Instructions for the task => Rewrite the entries below as a JSON list of strings, one string per line and with blank lines omitted, from the line with "Identify the location of tab-disapproved: Disapproved." up to and including the line with "center [571, 236].".

Supplied records =>

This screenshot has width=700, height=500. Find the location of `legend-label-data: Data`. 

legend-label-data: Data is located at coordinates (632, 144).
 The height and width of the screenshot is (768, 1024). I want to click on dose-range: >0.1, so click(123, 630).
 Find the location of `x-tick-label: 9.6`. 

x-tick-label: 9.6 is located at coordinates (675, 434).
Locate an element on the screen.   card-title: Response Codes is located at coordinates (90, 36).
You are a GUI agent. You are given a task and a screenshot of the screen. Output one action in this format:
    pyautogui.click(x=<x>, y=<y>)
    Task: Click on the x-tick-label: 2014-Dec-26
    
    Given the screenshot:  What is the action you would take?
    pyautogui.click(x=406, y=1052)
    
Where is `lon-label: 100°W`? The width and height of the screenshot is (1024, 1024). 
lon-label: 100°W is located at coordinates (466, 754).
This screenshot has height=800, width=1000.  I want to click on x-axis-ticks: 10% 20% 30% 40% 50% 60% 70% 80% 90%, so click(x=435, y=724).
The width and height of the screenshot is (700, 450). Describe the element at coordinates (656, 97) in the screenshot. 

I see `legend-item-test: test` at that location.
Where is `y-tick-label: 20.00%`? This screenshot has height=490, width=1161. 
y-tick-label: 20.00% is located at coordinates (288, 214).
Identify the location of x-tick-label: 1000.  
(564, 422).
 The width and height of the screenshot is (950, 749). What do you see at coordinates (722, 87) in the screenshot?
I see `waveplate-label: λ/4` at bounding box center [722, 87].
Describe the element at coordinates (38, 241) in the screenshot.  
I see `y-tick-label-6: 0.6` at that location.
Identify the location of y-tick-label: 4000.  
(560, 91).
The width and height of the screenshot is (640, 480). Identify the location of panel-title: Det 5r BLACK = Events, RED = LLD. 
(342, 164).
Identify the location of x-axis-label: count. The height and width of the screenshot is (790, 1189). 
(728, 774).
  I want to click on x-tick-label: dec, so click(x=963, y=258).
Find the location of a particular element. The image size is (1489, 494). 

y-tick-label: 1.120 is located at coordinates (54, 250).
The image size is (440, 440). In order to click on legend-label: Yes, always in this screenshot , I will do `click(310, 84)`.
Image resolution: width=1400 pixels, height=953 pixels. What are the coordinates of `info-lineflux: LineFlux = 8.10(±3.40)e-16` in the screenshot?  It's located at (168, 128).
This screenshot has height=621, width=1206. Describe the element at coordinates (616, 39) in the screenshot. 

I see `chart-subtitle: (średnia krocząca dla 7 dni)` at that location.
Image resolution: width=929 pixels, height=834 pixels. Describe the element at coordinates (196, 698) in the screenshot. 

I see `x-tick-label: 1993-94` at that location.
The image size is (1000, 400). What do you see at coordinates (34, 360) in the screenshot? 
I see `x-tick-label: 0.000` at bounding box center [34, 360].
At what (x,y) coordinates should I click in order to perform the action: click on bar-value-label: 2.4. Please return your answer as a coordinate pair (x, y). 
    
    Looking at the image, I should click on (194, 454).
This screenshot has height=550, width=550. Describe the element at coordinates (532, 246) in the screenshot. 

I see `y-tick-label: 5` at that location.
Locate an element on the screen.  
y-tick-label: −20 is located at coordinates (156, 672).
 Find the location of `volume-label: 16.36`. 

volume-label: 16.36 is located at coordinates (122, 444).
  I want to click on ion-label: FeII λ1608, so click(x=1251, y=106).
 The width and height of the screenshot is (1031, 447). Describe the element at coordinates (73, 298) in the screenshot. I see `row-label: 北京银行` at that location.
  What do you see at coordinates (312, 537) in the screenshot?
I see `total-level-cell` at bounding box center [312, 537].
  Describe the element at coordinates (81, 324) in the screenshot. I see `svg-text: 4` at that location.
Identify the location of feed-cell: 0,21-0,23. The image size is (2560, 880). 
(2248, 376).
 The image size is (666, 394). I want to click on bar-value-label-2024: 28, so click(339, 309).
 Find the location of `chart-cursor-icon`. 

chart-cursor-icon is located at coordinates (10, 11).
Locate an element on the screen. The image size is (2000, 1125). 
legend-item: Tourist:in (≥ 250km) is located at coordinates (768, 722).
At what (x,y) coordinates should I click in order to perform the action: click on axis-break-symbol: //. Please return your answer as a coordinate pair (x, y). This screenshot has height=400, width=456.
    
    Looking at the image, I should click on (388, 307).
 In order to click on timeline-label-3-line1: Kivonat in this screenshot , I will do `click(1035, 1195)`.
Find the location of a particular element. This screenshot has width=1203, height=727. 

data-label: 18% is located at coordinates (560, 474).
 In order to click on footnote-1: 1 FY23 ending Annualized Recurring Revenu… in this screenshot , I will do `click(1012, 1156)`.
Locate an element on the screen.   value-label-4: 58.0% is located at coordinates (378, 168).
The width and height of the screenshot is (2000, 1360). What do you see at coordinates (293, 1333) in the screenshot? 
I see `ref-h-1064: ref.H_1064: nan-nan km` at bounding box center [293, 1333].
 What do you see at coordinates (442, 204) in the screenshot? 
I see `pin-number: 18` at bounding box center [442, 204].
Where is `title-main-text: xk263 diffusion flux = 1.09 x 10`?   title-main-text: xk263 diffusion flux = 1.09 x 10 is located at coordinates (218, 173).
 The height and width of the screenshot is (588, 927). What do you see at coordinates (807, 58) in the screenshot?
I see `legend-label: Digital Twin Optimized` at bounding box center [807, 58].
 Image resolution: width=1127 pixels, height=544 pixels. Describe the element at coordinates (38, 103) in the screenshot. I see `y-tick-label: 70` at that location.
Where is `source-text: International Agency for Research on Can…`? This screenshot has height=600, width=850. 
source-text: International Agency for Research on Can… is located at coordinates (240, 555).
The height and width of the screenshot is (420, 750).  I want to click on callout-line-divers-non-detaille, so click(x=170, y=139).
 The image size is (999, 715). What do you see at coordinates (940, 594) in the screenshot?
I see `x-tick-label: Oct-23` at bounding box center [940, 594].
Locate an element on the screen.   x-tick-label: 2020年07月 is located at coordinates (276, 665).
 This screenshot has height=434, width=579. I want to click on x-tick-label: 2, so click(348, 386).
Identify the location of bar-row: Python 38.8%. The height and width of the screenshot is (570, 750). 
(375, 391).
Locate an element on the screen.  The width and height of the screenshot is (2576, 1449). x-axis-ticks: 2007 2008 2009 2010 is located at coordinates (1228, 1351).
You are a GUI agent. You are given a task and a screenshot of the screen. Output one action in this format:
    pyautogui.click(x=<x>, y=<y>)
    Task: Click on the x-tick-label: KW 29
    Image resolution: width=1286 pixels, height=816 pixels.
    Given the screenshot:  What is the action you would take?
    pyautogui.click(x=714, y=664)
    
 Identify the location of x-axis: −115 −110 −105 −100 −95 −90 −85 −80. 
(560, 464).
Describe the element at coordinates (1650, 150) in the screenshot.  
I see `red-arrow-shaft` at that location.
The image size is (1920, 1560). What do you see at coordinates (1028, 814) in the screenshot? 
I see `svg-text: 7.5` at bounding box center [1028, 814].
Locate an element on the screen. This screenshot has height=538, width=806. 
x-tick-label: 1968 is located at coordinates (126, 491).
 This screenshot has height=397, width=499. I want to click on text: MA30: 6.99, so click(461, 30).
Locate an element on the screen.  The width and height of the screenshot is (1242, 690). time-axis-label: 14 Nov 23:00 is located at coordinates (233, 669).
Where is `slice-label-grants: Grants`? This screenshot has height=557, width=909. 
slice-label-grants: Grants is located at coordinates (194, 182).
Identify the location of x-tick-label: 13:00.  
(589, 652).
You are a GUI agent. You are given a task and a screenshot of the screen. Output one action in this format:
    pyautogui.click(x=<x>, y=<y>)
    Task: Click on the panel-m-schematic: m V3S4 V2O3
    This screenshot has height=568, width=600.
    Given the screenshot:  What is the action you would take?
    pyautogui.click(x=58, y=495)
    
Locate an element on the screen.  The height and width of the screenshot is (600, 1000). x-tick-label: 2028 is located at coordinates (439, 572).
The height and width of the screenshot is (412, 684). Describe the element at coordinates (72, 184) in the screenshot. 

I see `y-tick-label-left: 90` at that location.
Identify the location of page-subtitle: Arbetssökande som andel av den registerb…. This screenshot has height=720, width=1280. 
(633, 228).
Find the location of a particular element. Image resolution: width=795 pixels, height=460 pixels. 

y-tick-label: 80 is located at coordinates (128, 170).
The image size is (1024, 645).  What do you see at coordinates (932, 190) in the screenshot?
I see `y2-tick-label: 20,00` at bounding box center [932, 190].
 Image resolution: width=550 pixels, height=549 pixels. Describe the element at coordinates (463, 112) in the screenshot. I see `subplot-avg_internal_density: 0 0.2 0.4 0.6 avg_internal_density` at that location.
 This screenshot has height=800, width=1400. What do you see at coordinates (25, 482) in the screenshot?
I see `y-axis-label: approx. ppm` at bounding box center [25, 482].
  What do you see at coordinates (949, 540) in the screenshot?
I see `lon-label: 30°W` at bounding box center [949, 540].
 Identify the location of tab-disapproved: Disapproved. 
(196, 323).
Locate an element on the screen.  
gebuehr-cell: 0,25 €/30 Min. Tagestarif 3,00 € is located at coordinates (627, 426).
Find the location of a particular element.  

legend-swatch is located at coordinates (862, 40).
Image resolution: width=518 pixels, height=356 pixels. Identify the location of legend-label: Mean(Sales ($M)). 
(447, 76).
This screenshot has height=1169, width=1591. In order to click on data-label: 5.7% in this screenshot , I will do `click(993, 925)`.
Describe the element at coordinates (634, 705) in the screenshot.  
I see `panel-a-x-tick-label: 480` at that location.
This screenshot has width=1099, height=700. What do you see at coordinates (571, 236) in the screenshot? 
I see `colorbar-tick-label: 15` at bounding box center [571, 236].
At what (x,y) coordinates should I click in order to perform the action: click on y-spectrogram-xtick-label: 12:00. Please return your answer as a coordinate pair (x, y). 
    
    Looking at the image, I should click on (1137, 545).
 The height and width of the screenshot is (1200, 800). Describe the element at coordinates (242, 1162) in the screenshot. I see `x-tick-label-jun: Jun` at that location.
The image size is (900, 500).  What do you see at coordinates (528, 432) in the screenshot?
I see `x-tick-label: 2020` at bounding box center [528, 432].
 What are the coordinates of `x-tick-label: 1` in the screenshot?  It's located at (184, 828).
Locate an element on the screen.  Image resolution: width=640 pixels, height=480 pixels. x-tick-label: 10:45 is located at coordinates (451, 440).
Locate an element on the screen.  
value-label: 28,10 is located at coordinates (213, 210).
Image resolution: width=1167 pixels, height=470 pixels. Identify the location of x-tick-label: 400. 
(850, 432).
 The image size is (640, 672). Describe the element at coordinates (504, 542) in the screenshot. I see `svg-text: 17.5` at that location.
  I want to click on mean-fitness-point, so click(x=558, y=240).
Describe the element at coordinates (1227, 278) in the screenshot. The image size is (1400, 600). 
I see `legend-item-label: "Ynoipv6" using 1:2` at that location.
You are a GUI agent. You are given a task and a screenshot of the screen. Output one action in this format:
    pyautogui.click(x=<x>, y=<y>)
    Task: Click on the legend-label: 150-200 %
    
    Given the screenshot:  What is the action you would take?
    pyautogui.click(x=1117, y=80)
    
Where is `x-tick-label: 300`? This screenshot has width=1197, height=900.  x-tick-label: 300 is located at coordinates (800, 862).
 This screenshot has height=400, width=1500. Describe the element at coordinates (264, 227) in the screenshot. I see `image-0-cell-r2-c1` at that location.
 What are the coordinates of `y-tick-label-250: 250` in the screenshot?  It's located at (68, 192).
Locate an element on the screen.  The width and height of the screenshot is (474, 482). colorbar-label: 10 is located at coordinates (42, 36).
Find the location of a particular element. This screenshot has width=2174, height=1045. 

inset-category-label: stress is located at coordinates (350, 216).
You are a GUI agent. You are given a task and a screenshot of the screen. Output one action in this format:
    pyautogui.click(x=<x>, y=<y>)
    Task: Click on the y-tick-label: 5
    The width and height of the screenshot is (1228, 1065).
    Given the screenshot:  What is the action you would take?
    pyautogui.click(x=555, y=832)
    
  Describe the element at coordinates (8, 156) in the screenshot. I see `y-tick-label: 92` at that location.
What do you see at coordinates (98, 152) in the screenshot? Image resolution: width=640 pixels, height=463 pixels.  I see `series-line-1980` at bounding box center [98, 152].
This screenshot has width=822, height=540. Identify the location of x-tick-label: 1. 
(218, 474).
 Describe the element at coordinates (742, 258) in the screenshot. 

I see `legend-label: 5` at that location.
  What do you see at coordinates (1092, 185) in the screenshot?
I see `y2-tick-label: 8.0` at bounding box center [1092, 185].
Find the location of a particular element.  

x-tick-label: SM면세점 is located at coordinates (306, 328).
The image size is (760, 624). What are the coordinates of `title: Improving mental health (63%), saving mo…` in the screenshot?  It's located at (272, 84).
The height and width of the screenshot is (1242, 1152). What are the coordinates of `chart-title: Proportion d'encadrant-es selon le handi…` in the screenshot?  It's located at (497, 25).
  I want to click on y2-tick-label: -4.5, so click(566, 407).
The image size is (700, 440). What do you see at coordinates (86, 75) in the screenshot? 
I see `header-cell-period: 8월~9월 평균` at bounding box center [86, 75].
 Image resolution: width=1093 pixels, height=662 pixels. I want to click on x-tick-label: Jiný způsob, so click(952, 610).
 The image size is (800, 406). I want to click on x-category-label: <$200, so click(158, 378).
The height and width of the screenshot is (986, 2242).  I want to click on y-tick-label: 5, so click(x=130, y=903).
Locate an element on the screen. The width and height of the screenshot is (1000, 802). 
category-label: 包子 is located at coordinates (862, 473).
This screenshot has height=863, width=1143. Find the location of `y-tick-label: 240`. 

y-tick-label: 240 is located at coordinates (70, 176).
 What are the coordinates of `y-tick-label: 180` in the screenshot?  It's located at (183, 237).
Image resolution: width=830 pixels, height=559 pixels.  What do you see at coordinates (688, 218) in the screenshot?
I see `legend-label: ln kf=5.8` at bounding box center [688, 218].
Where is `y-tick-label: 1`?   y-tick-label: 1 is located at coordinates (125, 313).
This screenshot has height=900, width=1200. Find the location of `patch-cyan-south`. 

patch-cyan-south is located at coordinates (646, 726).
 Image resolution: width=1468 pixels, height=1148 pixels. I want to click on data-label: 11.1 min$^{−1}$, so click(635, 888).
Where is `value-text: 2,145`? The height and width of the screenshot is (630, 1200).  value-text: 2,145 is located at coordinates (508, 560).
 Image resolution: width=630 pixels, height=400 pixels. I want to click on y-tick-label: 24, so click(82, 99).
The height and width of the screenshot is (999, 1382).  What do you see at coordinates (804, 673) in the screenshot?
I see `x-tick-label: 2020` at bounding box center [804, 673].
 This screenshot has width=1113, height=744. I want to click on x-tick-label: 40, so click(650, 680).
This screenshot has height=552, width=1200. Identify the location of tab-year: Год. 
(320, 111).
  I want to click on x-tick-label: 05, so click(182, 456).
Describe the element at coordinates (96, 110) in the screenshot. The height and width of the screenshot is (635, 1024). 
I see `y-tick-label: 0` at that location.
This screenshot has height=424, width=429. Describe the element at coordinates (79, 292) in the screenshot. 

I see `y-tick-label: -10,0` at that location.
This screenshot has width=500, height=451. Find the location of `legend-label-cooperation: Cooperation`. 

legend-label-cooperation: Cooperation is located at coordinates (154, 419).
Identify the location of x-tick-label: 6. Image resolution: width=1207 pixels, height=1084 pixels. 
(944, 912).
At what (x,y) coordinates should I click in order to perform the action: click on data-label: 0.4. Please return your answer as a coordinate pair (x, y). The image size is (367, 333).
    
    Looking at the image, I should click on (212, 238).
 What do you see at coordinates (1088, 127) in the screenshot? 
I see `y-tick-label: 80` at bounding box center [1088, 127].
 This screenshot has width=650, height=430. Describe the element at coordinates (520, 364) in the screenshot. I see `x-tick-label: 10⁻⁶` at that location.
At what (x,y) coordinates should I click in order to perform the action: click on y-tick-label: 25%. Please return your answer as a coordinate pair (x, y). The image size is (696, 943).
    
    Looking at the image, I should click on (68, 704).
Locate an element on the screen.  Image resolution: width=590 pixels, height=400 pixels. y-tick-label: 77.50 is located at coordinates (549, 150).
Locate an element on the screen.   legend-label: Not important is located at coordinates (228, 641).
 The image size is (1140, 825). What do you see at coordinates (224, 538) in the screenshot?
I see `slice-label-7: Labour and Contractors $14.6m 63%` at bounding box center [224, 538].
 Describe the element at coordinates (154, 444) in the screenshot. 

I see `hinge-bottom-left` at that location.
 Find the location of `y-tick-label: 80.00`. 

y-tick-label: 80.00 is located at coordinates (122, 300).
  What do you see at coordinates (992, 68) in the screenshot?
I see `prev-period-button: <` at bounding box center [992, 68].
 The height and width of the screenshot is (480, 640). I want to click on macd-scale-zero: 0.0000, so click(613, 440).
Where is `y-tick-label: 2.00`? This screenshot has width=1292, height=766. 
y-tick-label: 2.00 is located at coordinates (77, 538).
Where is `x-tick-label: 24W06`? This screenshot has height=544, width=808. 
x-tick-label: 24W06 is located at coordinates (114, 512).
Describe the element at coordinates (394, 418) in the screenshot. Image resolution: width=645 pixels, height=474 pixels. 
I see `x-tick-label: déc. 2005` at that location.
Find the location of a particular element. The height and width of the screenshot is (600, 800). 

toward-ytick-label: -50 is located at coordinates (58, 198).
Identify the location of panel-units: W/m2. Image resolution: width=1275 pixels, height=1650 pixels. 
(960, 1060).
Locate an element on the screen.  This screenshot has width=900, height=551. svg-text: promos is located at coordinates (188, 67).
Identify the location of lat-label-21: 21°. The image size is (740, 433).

Exercise solution =>
[
  " Identify the location of tab-disapproved: Disapproved. ",
  "(196, 323).",
  "Locate an element on the screen.  ",
  "gebuehr-cell: 0,25 €/30 Min. Tagestarif 3,00 € is located at coordinates (627, 426).",
  "Find the location of a particular element.  ",
  "legend-swatch is located at coordinates (862, 40).",
  "Image resolution: width=518 pixels, height=356 pixels. Identify the location of legend-label: Mean(Sales ($M)). ",
  "(447, 76).",
  "This screenshot has height=1169, width=1591. In order to click on data-label: 5.7% in this screenshot , I will do `click(993, 925)`.",
  "Describe the element at coordinates (634, 705) in the screenshot.  ",
  "I see `panel-a-x-tick-label: 480` at that location.",
  "This screenshot has width=1099, height=700. What do you see at coordinates (571, 236) in the screenshot? ",
  "I see `colorbar-tick-label: 15` at bounding box center [571, 236]."
]